## GOAL OF THE EXERCISE
Output the records that follow, keeping every line exactly as it is.

────────────────────────────────────────

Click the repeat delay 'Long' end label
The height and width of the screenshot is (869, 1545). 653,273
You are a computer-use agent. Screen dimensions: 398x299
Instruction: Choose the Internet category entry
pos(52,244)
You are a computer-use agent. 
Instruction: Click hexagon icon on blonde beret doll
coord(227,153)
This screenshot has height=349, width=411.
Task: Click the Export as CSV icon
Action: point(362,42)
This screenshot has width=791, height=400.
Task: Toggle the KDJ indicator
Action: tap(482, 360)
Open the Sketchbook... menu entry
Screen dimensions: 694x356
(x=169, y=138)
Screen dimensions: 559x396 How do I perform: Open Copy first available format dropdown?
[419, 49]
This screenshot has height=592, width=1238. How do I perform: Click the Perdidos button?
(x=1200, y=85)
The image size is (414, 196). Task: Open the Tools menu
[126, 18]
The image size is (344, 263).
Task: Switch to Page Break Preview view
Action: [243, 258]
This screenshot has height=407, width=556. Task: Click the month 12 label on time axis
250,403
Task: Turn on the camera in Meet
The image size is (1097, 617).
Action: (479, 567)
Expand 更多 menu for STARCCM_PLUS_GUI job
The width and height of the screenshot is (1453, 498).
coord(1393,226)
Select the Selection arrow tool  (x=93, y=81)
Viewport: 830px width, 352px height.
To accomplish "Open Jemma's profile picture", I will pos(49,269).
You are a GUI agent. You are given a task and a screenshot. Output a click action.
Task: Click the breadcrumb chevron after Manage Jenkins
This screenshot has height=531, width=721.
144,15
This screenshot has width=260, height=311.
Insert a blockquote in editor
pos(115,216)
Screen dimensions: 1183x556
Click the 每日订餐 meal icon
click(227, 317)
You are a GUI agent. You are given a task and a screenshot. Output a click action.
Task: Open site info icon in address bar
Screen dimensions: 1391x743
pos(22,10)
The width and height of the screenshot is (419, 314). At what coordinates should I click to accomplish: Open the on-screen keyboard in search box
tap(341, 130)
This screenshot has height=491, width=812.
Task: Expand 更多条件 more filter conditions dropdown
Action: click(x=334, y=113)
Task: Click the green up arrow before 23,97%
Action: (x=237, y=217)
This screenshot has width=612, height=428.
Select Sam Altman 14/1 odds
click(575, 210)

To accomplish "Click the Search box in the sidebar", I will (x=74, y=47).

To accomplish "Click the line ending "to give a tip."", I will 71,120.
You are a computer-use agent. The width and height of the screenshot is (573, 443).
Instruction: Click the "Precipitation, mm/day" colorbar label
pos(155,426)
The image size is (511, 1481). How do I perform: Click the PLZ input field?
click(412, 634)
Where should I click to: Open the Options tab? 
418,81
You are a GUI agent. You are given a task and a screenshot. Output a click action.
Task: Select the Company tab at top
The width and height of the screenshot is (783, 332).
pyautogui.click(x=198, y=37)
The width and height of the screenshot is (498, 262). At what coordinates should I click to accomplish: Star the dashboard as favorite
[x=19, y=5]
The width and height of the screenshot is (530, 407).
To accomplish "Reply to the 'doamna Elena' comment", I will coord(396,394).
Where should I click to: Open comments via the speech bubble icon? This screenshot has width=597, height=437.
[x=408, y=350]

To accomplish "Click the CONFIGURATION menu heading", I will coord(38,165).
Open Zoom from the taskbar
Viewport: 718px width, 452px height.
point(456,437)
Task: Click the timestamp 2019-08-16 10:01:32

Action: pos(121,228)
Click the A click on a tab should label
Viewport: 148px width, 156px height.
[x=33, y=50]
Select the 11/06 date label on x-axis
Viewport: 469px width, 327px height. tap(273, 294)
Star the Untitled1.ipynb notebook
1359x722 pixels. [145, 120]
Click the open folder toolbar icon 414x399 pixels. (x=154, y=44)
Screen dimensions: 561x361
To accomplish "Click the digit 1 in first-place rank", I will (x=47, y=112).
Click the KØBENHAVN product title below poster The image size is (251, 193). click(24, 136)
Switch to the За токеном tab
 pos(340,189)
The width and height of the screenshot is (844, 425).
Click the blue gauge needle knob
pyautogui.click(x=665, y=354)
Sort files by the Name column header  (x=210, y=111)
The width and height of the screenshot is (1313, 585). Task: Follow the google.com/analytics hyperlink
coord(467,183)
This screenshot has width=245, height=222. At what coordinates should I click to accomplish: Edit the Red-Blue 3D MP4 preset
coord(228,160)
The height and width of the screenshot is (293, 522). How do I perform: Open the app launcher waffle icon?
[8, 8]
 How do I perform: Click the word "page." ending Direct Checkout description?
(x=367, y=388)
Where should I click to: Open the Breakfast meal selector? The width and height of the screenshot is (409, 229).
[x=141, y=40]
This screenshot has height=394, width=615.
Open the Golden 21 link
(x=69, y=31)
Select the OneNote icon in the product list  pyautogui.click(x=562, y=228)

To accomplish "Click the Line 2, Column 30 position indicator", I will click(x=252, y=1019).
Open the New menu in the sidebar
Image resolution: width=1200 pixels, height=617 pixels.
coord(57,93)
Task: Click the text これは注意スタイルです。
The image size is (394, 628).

────────────────────────────────────────

## YOUR RESPONSE
Click the repeat delay 'Long' end label
The height and width of the screenshot is (869, 1545). 653,273
You are a computer-use agent. Screen dimensions: 398x299
Instruction: Choose the Internet category entry
pos(52,244)
You are a computer-use agent. 
Instruction: Click hexagon icon on blonde beret doll
coord(227,153)
This screenshot has height=349, width=411.
Task: Click the Export as CSV icon
Action: point(362,42)
This screenshot has width=791, height=400.
Task: Toggle the KDJ indicator
Action: tap(482, 360)
Open the Sketchbook... menu entry
Screen dimensions: 694x356
(x=169, y=138)
Screen dimensions: 559x396 How do I perform: Open Copy first available format dropdown?
[419, 49]
This screenshot has height=592, width=1238. How do I perform: Click the Perdidos button?
(x=1200, y=85)
The image size is (414, 196). Task: Open the Tools menu
[126, 18]
The image size is (344, 263).
Task: Switch to Page Break Preview view
Action: [243, 258]
This screenshot has height=407, width=556. Task: Click the month 12 label on time axis
250,403
Task: Turn on the camera in Meet
The image size is (1097, 617).
Action: (479, 567)
Expand 更多 menu for STARCCM_PLUS_GUI job
The width and height of the screenshot is (1453, 498).
coord(1393,226)
Select the Selection arrow tool  (x=93, y=81)
Viewport: 830px width, 352px height.
To accomplish "Open Jemma's profile picture", I will pos(49,269).
You are a GUI agent. You are given a task and a screenshot. Output a click action.
Task: Click the breadcrumb chevron after Manage Jenkins
This screenshot has height=531, width=721.
144,15
This screenshot has width=260, height=311.
Insert a blockquote in editor
pos(115,216)
Screen dimensions: 1183x556
Click the 每日订餐 meal icon
click(227, 317)
You are a GUI agent. You are given a task and a screenshot. Output a click action.
Task: Open site info icon in address bar
Screen dimensions: 1391x743
pos(22,10)
The width and height of the screenshot is (419, 314). At what coordinates should I click to accomplish: Open the on-screen keyboard in search box
tap(341, 130)
This screenshot has height=491, width=812.
Task: Expand 更多条件 more filter conditions dropdown
Action: click(x=334, y=113)
Task: Click the green up arrow before 23,97%
Action: (x=237, y=217)
This screenshot has width=612, height=428.
Select Sam Altman 14/1 odds
click(575, 210)

To accomplish "Click the Search box in the sidebar", I will (x=74, y=47).

To accomplish "Click the line ending "to give a tip."", I will 71,120.
You are a computer-use agent. The width and height of the screenshot is (573, 443).
Instruction: Click the "Precipitation, mm/day" colorbar label
pos(155,426)
The image size is (511, 1481). How do I perform: Click the PLZ input field?
click(412, 634)
Where should I click to: Open the Options tab? 
418,81
You are a GUI agent. You are given a task and a screenshot. Output a click action.
Task: Select the Company tab at top
The width and height of the screenshot is (783, 332).
pyautogui.click(x=198, y=37)
The width and height of the screenshot is (498, 262). At what coordinates should I click to accomplish: Star the dashboard as favorite
[x=19, y=5]
The width and height of the screenshot is (530, 407).
To accomplish "Reply to the 'doamna Elena' comment", I will coord(396,394).
Where should I click to: Open comments via the speech bubble icon? This screenshot has width=597, height=437.
[x=408, y=350]

To accomplish "Click the CONFIGURATION menu heading", I will coord(38,165).
Open Zoom from the taskbar
Viewport: 718px width, 452px height.
point(456,437)
Task: Click the timestamp 2019-08-16 10:01:32

Action: pos(121,228)
Click the A click on a tab should label
Viewport: 148px width, 156px height.
[x=33, y=50]
Select the 11/06 date label on x-axis
Viewport: 469px width, 327px height. tap(273, 294)
Star the Untitled1.ipynb notebook
1359x722 pixels. [145, 120]
Click the open folder toolbar icon 414x399 pixels. (x=154, y=44)
Screen dimensions: 561x361
To accomplish "Click the digit 1 in first-place rank", I will (x=47, y=112).
Click the KØBENHAVN product title below poster The image size is (251, 193). click(24, 136)
Switch to the За токеном tab
 pos(340,189)
The width and height of the screenshot is (844, 425).
Click the blue gauge needle knob
pyautogui.click(x=665, y=354)
Sort files by the Name column header  (x=210, y=111)
The width and height of the screenshot is (1313, 585). Task: Follow the google.com/analytics hyperlink
coord(467,183)
This screenshot has width=245, height=222. At what coordinates should I click to accomplish: Edit the Red-Blue 3D MP4 preset
coord(228,160)
The height and width of the screenshot is (293, 522). How do I perform: Open the app launcher waffle icon?
[8, 8]
 How do I perform: Click the word "page." ending Direct Checkout description?
(x=367, y=388)
Where should I click to: Open the Breakfast meal selector? The width and height of the screenshot is (409, 229).
[x=141, y=40]
This screenshot has height=394, width=615.
Open the Golden 21 link
(x=69, y=31)
Select the OneNote icon in the product list  pyautogui.click(x=562, y=228)

To accomplish "Click the Line 2, Column 30 position indicator", I will click(x=252, y=1019).
Open the New menu in the sidebar
Image resolution: width=1200 pixels, height=617 pixels.
coord(57,93)
Task: Click the text これは注意スタイルです。
The image size is (394, 628).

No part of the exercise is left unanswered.